= REQUIREMENT =
Track down every line below that holds "right" and copy it.

Items listed in a dataset:
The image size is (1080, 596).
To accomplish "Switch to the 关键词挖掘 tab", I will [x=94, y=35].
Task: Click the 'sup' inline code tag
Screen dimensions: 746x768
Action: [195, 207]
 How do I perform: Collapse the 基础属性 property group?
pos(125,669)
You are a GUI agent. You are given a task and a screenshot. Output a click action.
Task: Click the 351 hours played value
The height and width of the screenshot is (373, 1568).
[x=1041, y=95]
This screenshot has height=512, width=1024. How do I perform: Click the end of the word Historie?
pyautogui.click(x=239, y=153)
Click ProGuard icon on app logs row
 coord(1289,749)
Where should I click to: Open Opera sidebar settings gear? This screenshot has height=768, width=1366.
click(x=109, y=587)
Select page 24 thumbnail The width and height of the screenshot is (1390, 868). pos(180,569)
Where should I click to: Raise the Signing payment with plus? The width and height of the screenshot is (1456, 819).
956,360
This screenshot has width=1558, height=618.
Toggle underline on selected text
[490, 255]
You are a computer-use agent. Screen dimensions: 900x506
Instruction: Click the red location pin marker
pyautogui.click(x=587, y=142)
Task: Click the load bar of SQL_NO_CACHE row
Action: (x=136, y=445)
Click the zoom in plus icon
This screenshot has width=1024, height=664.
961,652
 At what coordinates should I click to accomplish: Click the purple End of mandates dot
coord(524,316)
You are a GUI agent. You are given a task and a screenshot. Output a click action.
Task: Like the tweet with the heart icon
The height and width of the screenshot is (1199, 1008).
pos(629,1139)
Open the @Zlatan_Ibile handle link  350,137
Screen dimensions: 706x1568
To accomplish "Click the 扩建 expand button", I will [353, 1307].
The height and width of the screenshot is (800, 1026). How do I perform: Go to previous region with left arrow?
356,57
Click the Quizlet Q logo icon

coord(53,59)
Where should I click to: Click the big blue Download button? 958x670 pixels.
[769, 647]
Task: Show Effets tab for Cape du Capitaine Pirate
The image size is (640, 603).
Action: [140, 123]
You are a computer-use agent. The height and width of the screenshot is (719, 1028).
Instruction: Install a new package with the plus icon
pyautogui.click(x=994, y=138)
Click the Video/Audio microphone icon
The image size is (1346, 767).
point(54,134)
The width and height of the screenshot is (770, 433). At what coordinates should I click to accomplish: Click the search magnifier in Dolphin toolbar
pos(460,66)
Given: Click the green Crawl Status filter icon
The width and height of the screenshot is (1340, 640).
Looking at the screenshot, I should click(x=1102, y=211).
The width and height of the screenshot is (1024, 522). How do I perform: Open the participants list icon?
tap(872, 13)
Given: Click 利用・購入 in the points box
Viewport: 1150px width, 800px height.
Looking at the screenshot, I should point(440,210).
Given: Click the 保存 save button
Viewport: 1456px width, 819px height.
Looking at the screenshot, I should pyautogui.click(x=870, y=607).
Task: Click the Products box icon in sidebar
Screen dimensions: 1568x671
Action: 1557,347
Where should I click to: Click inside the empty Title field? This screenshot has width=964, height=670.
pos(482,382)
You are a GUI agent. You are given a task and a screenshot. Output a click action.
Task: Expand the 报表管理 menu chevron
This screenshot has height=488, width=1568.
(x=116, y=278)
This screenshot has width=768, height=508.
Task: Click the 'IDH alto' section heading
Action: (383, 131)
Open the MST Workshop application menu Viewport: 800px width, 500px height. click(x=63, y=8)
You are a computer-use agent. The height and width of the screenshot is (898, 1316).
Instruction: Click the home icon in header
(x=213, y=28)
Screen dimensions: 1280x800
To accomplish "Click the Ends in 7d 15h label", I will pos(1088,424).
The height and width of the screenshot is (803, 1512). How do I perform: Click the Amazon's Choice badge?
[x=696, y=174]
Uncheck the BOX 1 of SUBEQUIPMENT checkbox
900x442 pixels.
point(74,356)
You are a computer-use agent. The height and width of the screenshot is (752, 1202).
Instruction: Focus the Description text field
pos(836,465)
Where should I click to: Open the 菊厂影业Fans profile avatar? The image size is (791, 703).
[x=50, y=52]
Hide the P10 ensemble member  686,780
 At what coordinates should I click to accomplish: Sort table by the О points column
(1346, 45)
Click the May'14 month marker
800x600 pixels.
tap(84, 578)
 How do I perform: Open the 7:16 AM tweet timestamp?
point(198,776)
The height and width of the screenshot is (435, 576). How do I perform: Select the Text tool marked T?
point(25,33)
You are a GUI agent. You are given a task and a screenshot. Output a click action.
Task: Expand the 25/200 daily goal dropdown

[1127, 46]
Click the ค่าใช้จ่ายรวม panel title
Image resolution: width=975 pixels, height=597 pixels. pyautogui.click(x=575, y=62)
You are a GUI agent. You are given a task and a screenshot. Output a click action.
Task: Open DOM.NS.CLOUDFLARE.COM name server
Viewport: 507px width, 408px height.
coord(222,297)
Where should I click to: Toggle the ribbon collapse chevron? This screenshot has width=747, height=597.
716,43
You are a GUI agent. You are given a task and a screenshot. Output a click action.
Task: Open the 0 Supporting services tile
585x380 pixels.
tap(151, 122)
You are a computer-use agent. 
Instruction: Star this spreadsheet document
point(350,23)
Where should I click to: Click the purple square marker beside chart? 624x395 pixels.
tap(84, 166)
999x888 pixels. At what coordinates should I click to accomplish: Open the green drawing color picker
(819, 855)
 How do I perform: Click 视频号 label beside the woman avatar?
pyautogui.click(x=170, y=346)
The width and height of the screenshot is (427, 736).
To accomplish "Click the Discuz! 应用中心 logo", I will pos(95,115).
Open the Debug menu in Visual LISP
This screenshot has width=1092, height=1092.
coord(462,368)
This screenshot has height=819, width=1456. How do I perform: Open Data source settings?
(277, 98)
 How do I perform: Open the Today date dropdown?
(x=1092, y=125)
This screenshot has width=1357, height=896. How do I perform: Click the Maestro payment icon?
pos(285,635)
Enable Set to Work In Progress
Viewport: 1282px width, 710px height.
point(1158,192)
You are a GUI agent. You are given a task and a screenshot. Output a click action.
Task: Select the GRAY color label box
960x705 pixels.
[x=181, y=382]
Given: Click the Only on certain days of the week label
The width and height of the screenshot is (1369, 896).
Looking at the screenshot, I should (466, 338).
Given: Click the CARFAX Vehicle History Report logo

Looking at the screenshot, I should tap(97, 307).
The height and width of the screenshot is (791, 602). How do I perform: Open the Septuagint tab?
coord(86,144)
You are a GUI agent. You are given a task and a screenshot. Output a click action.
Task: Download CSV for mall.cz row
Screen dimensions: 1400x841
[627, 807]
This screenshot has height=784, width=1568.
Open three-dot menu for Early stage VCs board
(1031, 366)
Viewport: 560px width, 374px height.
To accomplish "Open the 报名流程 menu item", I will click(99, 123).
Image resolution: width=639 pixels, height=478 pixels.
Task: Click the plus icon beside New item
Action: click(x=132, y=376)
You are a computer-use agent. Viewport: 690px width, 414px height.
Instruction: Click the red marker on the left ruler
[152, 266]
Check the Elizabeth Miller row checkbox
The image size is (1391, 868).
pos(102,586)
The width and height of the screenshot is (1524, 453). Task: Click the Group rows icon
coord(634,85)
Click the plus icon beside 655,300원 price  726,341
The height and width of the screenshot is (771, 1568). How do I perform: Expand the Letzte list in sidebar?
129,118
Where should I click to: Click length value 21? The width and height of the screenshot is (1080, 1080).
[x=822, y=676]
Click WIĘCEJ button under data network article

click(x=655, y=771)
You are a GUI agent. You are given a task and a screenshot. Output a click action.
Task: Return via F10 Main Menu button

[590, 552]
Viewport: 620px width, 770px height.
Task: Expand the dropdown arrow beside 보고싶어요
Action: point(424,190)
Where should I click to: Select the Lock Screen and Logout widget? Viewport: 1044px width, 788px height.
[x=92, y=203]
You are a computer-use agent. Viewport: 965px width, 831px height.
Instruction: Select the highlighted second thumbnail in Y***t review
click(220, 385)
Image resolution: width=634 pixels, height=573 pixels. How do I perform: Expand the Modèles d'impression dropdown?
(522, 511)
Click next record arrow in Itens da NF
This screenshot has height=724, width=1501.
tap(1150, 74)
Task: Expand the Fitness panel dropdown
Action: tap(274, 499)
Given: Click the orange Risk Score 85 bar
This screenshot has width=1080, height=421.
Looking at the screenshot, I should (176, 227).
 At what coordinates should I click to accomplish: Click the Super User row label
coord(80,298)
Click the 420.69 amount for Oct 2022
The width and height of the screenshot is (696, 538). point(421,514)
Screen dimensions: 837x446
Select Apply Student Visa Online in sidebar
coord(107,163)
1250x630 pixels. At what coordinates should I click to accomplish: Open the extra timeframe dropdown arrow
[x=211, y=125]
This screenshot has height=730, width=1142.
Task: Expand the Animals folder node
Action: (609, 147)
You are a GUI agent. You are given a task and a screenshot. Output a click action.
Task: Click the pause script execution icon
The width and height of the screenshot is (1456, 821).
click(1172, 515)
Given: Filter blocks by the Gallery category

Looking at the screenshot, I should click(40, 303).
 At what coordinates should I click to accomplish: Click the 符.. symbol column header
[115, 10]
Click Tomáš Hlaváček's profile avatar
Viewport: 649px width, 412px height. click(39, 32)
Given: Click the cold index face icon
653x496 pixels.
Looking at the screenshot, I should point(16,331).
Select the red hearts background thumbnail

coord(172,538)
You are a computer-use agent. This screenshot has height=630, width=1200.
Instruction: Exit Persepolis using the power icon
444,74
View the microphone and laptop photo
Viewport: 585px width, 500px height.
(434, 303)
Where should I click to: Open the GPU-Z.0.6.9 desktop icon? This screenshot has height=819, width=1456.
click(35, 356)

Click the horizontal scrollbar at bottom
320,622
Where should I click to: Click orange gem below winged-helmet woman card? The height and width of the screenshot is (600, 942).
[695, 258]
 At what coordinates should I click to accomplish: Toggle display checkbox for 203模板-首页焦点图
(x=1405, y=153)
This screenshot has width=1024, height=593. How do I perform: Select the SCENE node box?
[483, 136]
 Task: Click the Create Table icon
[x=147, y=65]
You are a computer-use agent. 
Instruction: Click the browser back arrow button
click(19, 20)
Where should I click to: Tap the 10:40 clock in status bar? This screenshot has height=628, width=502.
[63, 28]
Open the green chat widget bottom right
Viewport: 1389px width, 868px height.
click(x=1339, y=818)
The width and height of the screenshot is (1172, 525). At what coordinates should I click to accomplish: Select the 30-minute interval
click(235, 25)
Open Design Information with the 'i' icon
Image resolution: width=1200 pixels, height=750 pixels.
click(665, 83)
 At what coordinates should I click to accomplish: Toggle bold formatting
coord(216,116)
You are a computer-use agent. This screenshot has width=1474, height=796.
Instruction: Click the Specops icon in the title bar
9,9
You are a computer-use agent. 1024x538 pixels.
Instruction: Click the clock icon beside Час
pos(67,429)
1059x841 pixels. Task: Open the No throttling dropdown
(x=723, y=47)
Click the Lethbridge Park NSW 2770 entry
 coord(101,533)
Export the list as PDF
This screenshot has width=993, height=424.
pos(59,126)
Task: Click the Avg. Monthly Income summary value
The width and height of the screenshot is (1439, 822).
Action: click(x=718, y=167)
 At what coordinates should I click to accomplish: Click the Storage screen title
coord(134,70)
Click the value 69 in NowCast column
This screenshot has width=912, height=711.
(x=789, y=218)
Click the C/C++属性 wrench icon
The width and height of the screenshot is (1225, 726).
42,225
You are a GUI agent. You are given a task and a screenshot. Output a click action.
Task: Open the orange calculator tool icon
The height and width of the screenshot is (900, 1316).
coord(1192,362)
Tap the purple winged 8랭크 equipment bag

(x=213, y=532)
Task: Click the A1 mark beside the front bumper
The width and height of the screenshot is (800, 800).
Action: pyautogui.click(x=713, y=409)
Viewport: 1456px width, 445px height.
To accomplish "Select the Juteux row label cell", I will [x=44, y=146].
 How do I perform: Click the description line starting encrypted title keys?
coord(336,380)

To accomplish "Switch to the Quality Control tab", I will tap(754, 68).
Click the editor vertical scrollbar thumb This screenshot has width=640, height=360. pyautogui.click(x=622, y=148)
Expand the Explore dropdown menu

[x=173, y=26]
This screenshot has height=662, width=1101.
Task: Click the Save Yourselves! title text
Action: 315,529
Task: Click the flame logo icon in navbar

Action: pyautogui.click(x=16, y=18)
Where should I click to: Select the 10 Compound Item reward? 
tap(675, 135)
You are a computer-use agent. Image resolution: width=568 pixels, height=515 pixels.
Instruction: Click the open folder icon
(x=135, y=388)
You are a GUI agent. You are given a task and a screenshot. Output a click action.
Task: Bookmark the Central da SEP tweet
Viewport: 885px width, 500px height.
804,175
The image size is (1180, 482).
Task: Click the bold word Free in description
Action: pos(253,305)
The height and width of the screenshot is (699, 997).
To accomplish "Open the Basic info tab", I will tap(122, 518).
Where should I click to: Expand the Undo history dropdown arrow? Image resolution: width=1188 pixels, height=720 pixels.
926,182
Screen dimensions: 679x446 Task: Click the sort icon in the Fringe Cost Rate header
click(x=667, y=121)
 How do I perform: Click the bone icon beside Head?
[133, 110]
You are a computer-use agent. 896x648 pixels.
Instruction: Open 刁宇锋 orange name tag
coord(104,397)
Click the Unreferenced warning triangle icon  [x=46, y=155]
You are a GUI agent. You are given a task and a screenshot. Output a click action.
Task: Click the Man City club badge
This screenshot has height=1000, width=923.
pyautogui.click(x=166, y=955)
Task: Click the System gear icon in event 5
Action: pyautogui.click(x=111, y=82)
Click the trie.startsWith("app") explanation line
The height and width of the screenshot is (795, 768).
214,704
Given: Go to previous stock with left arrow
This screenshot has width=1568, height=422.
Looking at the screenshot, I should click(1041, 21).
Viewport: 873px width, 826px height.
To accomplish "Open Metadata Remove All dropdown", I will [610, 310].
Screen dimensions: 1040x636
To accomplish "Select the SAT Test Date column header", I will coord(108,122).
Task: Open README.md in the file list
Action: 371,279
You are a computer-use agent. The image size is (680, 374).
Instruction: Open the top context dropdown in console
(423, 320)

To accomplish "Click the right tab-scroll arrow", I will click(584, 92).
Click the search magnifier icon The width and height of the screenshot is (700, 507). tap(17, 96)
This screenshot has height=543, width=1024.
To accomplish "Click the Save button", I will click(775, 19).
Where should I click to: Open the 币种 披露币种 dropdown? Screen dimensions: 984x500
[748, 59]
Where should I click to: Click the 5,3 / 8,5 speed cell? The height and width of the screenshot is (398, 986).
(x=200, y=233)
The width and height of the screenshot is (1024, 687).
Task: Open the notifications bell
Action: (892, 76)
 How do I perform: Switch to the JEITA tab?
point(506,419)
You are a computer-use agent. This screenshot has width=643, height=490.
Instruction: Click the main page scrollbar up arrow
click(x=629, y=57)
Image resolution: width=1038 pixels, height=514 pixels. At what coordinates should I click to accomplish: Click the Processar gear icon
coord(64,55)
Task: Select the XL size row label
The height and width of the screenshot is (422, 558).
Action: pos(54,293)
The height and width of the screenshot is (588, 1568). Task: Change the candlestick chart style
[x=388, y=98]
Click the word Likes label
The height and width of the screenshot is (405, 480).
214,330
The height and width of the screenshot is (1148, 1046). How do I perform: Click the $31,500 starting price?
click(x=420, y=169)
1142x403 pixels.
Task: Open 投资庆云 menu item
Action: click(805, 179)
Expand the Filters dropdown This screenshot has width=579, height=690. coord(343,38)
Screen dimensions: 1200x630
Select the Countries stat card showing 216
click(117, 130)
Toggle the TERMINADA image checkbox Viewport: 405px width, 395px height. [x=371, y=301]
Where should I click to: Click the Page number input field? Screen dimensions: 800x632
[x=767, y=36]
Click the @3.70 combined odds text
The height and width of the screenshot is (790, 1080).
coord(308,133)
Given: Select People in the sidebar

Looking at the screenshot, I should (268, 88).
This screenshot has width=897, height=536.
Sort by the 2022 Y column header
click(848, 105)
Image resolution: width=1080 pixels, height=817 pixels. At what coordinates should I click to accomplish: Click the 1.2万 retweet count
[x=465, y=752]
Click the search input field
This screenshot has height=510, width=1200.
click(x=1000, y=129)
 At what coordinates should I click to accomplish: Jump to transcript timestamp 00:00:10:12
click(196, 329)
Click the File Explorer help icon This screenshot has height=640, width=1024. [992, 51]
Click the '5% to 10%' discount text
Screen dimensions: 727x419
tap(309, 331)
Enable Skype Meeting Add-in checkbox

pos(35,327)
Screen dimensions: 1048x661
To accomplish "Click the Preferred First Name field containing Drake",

= EXERCISE RESULT =
Open the green chat widget bottom right
To accomplish "Click the right tab-scroll arrow", I will click(584, 92).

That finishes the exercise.